WORK INSTRUCTIONS:
Reproduce all entries precisely, down to the last character.

(Stored data entries)
□ □ □
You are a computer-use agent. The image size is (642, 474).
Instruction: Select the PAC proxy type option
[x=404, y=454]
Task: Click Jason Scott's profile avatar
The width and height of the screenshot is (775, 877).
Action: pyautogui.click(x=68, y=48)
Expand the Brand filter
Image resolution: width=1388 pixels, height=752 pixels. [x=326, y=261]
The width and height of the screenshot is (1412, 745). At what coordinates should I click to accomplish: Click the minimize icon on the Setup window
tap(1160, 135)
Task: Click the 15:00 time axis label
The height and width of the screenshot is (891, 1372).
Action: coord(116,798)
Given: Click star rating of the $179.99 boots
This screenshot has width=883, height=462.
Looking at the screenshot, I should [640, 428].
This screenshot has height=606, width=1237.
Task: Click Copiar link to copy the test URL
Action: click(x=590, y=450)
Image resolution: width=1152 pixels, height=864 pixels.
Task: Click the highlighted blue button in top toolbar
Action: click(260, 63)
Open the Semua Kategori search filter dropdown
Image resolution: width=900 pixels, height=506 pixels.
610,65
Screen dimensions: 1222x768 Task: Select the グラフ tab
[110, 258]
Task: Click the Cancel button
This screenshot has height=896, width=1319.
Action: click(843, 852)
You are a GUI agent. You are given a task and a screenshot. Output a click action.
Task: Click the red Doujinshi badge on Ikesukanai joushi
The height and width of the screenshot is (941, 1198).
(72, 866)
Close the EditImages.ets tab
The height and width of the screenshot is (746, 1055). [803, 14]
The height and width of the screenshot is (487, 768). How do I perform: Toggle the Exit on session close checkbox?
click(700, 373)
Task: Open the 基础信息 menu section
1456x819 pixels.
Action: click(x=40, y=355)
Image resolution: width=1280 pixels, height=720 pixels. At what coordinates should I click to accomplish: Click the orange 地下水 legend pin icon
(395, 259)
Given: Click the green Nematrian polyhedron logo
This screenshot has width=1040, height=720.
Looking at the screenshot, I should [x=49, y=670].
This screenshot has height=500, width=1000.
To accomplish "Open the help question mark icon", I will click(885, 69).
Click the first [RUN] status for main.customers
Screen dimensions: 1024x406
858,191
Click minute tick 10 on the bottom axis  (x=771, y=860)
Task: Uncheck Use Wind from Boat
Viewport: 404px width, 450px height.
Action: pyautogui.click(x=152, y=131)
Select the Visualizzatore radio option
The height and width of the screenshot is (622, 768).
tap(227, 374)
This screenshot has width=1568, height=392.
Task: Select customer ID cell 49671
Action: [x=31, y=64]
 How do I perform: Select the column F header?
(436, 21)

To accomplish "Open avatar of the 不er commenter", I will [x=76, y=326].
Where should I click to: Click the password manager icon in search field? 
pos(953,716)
□ □ □
ANSWER SECTION:
You are a computer-use agent. The image size is (642, 474).
Instruction: Select the PAC proxy type option
[x=404, y=454]
Task: Click Jason Scott's profile avatar
The width and height of the screenshot is (775, 877).
Action: pyautogui.click(x=68, y=48)
Expand the Brand filter
Image resolution: width=1388 pixels, height=752 pixels. [x=326, y=261]
The width and height of the screenshot is (1412, 745). At what coordinates should I click to accomplish: Click the minimize icon on the Setup window
tap(1160, 135)
Task: Click the 15:00 time axis label
The height and width of the screenshot is (891, 1372).
Action: coord(116,798)
Given: Click star rating of the $179.99 boots
This screenshot has width=883, height=462.
Looking at the screenshot, I should [640, 428].
This screenshot has height=606, width=1237.
Task: Click Copiar link to copy the test URL
Action: click(x=590, y=450)
Image resolution: width=1152 pixels, height=864 pixels.
Task: Click the highlighted blue button in top toolbar
Action: click(260, 63)
Open the Semua Kategori search filter dropdown
Image resolution: width=900 pixels, height=506 pixels.
610,65
Screen dimensions: 1222x768 Task: Select the グラフ tab
[110, 258]
Task: Click the Cancel button
This screenshot has height=896, width=1319.
Action: click(843, 852)
You are a GUI agent. You are given a task and a screenshot. Output a click action.
Task: Click the red Doujinshi badge on Ikesukanai joushi
The height and width of the screenshot is (941, 1198).
(72, 866)
Close the EditImages.ets tab
The height and width of the screenshot is (746, 1055). [803, 14]
The height and width of the screenshot is (487, 768). How do I perform: Toggle the Exit on session close checkbox?
click(700, 373)
Task: Open the 基础信息 menu section
1456x819 pixels.
Action: click(x=40, y=355)
Image resolution: width=1280 pixels, height=720 pixels. At what coordinates should I click to accomplish: Click the orange 地下水 legend pin icon
(395, 259)
Given: Click the green Nematrian polyhedron logo
This screenshot has width=1040, height=720.
Looking at the screenshot, I should [x=49, y=670].
This screenshot has height=500, width=1000.
To accomplish "Open the help question mark icon", I will click(885, 69).
Click the first [RUN] status for main.customers
Screen dimensions: 1024x406
858,191
Click minute tick 10 on the bottom axis  (x=771, y=860)
Task: Uncheck Use Wind from Boat
Viewport: 404px width, 450px height.
Action: pyautogui.click(x=152, y=131)
Select the Visualizzatore radio option
The height and width of the screenshot is (622, 768).
tap(227, 374)
This screenshot has width=1568, height=392.
Task: Select customer ID cell 49671
Action: [x=31, y=64]
 How do I perform: Select the column F header?
(436, 21)

To accomplish "Open avatar of the 不er commenter", I will [x=76, y=326].
Where should I click to: Click the password manager icon in search field? 
pos(953,716)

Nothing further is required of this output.